Insights into Enneagram: What your type says about you

Unlike other personality tests that focus more on a person's attributes, the Enneagram personality test reveals a person's desires and fears. – Photo by Twisp /

Gone are the days of having just your Hogwarts house or zodiac sign down pat — MBTI, Enneagram and other indicators of personality are now in vogue, and if you don’t know yours, it’s time to learn it.

Focusing on basic fears and desires, the Enneagram personality test is a great insight into what makes you tick. Each person is 1 of 9 "types," or "enneatypes," that all connect to one another. You also have a wing, which is a modification of your first type based on one of the other types it’s next to on the interconnecting web of Enneagram numbers.

For example, someone who is a type two could be a type two, wing one (2w1) or a type two, wing three (2w3) — same for seven and six or eight, nine and eight or one, etc. If you connect more with fives than sevens as a six, for example, you would probably be a 6w5. 

Enneagram can be either self-typed based on what you know about yourself, or by taking a test — Truity has a good one, as does the site Crystal, which also has pretty good descriptions for each type. You can also learn directly from The Enneagram Institute itself. 

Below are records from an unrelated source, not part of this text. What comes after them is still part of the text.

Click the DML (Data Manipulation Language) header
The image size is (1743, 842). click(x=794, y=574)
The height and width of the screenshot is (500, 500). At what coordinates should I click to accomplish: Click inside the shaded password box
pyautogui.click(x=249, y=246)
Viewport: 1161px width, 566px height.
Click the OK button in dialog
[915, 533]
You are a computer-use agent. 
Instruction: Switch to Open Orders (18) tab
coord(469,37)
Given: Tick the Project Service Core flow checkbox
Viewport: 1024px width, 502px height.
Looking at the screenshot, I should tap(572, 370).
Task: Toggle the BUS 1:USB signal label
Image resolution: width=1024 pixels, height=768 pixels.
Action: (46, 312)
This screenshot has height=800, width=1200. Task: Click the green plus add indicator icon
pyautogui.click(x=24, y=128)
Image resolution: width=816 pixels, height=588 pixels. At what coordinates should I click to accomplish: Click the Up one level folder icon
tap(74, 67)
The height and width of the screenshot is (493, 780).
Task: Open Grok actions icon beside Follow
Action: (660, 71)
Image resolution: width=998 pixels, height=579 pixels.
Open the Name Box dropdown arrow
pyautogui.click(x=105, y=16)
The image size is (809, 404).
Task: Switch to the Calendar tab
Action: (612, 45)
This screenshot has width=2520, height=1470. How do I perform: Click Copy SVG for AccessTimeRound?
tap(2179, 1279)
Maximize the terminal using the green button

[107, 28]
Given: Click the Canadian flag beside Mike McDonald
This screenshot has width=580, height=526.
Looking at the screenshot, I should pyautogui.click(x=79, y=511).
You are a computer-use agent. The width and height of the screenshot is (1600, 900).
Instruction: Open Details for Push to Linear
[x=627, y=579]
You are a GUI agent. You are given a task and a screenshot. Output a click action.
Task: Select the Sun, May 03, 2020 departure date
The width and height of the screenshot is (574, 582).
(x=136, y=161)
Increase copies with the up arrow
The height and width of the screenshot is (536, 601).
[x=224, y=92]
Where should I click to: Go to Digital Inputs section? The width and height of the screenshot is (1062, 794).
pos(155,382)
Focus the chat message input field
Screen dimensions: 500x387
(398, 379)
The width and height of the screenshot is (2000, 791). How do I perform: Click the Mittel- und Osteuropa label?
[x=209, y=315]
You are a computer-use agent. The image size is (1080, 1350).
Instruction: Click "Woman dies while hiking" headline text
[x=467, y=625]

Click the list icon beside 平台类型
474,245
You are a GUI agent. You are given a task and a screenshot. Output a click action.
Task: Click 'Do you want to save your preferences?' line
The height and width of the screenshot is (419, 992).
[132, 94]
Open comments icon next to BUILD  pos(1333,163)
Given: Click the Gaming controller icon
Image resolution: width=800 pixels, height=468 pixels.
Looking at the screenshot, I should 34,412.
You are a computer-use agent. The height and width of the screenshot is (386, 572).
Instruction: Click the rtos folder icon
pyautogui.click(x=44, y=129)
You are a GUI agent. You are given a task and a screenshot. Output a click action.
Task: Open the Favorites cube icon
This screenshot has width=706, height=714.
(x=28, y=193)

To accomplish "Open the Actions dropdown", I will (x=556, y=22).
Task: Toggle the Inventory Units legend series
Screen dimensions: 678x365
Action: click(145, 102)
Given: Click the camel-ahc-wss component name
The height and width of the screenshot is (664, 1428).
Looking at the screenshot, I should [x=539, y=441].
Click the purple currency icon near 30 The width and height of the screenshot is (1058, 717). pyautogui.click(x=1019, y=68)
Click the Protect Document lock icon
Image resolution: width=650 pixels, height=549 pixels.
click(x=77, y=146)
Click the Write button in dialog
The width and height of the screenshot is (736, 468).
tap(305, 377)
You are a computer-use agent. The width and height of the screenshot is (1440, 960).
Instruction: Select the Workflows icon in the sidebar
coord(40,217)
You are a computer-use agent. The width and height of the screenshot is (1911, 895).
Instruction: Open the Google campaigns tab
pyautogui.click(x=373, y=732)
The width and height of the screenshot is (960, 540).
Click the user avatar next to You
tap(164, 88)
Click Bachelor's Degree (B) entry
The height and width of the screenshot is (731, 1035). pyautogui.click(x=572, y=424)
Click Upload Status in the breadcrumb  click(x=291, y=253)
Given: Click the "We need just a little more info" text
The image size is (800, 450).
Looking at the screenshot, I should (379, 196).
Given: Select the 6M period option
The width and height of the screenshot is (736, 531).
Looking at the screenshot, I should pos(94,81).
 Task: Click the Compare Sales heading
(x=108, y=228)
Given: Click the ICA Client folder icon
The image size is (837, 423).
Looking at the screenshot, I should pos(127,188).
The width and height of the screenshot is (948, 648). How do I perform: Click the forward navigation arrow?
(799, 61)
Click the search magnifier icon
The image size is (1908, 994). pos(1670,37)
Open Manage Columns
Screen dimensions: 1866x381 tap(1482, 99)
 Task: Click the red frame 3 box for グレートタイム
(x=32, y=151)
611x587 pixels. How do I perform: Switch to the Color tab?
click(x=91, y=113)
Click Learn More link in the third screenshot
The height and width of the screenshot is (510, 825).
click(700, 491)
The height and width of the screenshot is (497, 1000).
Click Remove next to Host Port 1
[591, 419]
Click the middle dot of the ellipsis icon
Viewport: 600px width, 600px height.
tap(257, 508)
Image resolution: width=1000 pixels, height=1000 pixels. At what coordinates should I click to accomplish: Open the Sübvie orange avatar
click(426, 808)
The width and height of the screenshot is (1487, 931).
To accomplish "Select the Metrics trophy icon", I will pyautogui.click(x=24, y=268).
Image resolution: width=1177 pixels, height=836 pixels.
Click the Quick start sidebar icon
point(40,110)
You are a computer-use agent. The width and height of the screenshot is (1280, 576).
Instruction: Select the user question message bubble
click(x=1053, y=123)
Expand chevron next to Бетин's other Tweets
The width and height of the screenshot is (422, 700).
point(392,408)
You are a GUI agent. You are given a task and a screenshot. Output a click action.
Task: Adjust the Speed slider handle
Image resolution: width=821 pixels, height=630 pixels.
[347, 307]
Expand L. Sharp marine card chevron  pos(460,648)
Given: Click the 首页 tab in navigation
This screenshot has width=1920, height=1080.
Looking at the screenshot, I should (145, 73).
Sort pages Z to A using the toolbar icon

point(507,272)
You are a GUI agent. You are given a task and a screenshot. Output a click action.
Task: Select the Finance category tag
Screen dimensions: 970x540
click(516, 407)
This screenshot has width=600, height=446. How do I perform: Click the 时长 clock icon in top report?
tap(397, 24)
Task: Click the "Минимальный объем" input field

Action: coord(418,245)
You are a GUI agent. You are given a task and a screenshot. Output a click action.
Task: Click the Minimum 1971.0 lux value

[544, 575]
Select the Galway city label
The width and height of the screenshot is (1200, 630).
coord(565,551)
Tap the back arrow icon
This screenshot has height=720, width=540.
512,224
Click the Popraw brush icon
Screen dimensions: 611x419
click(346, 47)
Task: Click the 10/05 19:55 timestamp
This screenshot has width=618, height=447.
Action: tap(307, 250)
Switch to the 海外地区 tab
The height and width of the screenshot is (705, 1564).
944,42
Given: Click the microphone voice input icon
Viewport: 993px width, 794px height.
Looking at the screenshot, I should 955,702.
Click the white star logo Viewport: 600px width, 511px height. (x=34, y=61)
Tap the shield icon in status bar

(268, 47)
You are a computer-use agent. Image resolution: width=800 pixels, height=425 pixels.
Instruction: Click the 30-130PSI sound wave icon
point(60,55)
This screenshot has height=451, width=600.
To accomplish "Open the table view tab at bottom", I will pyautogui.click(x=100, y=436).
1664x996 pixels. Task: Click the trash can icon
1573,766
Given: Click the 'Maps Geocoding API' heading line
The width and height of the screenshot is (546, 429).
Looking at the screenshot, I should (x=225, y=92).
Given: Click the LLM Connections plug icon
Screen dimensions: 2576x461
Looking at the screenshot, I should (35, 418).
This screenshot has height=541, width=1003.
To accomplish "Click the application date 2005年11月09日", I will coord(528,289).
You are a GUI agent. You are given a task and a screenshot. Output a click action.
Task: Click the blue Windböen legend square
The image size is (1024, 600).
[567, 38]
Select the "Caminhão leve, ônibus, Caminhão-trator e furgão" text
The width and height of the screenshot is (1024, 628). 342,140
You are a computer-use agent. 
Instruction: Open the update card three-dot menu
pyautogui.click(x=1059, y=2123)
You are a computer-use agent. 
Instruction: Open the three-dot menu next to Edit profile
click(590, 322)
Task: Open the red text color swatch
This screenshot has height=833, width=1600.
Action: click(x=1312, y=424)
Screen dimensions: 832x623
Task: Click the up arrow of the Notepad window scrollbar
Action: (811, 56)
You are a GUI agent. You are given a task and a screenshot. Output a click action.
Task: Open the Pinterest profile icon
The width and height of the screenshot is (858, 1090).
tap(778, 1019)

Here's what each type is like and what they value in a nutshell:

Type one

More than anything else, type ones value fairness, accuracy and things being orderly. They’re typical rule followers, and are most fearful about things being unjust or uncontrolled. Corruption, bad intentions and anything that doesn’t fit into a perfect ideal can send type ones into a tailspin.

That being said, they’re optimistic idealists that strive consistently to do the right thing. They’re only self-righteous to others because they hold themselves to even higher standards. 

Type two

Type twos most value being loved. Their greatest desire is to be desired and to be accepted by those around them. They’re warm-hearted and kind, but can become people pleasers who are paralyzed entirely by criticism — either giving it or receiving it. They need to recognize they have value outside of other people and that processing, experiencing and acknowledging negative emotions isn’t a bad thing.

Type three

Type threes are fixated on being valued. They want to be admired, accepted and welcomed into the fold for doing things right and being successful at what they do. Threes are typically charismatic and hardworking, but can have an incredibly difficult time accepting failure, whether it be their own or other people’s. They can be far too competitive, but they also can connect with and help motivate others. 

Type four

What type fours want most is to feel significant in the world. The idea of dying without leaving a big, lasting impact on the world and the people around them is scary to a four.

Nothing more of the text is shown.